EXERCISE BRIEF:
Return the rows from the line with "You are a computer-use" to the line with "pos(330,105)", copying them exactly.

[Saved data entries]

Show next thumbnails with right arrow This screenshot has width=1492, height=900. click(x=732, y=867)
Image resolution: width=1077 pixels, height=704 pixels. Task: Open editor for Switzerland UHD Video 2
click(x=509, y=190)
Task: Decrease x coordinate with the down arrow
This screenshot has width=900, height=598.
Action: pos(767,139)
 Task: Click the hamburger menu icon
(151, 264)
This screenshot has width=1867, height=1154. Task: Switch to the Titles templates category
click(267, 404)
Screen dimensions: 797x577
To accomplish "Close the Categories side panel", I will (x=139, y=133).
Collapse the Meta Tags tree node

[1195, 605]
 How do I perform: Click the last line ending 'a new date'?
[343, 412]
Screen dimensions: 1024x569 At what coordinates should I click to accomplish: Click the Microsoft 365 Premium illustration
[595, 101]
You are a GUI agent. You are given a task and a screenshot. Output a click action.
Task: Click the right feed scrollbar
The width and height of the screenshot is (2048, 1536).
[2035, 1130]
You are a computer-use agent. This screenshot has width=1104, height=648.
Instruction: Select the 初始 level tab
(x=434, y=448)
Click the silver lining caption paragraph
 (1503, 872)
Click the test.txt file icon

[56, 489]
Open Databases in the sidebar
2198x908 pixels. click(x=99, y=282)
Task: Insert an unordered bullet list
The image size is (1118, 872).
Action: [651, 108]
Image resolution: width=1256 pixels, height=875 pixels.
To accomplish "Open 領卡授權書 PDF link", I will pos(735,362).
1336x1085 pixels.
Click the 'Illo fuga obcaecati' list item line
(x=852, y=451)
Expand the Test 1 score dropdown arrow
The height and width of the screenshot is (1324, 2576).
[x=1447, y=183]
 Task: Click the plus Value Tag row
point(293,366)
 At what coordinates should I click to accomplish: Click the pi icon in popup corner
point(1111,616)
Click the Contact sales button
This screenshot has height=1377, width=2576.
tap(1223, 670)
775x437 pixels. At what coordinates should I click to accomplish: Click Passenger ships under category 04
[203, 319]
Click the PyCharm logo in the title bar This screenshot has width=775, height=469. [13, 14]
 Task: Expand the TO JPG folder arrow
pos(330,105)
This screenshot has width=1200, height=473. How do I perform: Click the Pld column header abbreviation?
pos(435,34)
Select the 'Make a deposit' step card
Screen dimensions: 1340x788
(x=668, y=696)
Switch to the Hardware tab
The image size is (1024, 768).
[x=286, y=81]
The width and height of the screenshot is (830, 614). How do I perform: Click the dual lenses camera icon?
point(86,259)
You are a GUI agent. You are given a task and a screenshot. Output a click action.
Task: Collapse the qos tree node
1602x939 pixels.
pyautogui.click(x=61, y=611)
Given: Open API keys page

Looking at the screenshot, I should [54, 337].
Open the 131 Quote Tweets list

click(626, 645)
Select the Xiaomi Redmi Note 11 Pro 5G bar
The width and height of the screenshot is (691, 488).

OUTPUT BELOW:
You are a computer-use agent. This screenshot has width=1104, height=648.
Instruction: Select the 初始 level tab
(x=434, y=448)
Click the silver lining caption paragraph
 (1503, 872)
Click the test.txt file icon

[56, 489]
Open Databases in the sidebar
2198x908 pixels. click(x=99, y=282)
Task: Insert an unordered bullet list
The image size is (1118, 872).
Action: [651, 108]
Image resolution: width=1256 pixels, height=875 pixels.
To accomplish "Open 領卡授權書 PDF link", I will pos(735,362).
1336x1085 pixels.
Click the 'Illo fuga obcaecati' list item line
(x=852, y=451)
Expand the Test 1 score dropdown arrow
The height and width of the screenshot is (1324, 2576).
[x=1447, y=183]
 Task: Click the plus Value Tag row
point(293,366)
 At what coordinates should I click to accomplish: Click the pi icon in popup corner
point(1111,616)
Click the Contact sales button
This screenshot has height=1377, width=2576.
tap(1223, 670)
775x437 pixels. At what coordinates should I click to accomplish: Click Passenger ships under category 04
[203, 319]
Click the PyCharm logo in the title bar This screenshot has width=775, height=469. [13, 14]
 Task: Expand the TO JPG folder arrow
pos(330,105)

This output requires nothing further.